▸ **STUDY MATERIAL**
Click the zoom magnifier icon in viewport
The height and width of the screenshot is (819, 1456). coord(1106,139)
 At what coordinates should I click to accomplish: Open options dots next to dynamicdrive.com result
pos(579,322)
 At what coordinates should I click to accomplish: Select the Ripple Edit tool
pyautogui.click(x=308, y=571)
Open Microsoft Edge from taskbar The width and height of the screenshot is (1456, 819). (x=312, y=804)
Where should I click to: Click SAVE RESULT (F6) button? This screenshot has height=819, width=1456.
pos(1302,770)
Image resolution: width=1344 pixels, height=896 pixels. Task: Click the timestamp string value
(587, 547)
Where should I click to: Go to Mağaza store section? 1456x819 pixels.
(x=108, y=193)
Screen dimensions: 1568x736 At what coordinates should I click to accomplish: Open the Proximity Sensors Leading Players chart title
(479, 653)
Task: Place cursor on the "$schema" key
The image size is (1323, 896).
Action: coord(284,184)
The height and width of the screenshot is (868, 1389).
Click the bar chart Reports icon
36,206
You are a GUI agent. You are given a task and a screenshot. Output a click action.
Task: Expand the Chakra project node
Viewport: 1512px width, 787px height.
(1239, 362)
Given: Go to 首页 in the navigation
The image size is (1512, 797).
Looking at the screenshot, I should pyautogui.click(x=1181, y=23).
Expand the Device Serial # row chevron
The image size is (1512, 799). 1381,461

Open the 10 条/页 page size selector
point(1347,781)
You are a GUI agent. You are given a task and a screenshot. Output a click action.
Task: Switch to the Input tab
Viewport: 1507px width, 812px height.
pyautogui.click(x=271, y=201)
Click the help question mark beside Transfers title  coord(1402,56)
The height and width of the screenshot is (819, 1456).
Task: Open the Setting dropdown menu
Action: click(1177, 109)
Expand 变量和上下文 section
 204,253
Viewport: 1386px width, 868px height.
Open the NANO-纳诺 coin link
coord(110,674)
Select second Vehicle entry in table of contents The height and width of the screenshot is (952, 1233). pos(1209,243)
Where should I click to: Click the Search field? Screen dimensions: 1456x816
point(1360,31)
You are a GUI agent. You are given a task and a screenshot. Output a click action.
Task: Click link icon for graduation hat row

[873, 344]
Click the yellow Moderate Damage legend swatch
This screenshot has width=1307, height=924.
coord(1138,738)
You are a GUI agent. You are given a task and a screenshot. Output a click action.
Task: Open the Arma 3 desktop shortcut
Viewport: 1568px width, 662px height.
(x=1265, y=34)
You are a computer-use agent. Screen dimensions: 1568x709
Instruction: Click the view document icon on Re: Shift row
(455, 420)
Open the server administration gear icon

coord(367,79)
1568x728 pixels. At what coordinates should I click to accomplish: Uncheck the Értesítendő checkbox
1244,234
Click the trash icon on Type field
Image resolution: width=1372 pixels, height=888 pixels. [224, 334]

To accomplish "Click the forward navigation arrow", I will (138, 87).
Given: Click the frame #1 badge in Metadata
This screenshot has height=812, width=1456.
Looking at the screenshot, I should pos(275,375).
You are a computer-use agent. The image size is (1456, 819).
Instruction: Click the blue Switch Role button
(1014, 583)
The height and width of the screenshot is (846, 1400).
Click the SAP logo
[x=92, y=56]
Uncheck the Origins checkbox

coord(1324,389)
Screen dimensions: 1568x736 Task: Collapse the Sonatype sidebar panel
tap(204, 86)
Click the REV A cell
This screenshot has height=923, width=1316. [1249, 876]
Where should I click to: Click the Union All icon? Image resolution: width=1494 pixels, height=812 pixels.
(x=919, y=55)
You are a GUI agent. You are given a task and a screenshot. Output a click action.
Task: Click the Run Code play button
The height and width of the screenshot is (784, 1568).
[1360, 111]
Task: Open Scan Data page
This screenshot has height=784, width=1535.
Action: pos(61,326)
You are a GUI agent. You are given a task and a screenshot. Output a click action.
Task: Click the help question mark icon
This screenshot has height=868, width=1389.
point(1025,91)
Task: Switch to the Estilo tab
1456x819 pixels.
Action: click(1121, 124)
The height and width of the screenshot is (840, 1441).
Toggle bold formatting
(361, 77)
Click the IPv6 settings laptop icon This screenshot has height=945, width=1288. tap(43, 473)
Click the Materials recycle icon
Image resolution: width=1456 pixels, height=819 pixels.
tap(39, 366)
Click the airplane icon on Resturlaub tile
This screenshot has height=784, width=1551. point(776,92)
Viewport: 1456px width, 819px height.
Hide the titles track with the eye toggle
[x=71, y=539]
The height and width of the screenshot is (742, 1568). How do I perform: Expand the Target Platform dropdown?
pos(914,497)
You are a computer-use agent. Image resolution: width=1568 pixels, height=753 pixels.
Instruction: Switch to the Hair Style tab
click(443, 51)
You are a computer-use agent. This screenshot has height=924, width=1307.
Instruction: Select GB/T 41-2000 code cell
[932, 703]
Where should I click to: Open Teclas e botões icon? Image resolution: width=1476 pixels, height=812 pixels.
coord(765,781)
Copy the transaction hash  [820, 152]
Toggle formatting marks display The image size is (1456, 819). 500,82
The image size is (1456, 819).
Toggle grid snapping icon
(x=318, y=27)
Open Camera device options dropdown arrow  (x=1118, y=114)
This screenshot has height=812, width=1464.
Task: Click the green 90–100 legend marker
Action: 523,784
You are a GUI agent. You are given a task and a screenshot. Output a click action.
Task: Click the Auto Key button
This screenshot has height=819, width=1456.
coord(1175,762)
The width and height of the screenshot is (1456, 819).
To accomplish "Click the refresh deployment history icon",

▸ **WHAT IS EXPECTED**
Only one stretch of the entries above is wanted: the lines from the one containing "Task: Click the Run Code play button" through the one containing "The height and width of the screenshot is (840, 1441).". Please reproduce it exactly.

▸ **EXERCISE SOLUTION**
Task: Click the Run Code play button
The height and width of the screenshot is (784, 1568).
[1360, 111]
Task: Open Scan Data page
This screenshot has height=784, width=1535.
Action: pos(61,326)
You are a GUI agent. You are given a task and a screenshot. Output a click action.
Task: Click the help question mark icon
This screenshot has height=868, width=1389.
point(1025,91)
Task: Switch to the Estilo tab
1456x819 pixels.
Action: click(1121, 124)
The height and width of the screenshot is (840, 1441).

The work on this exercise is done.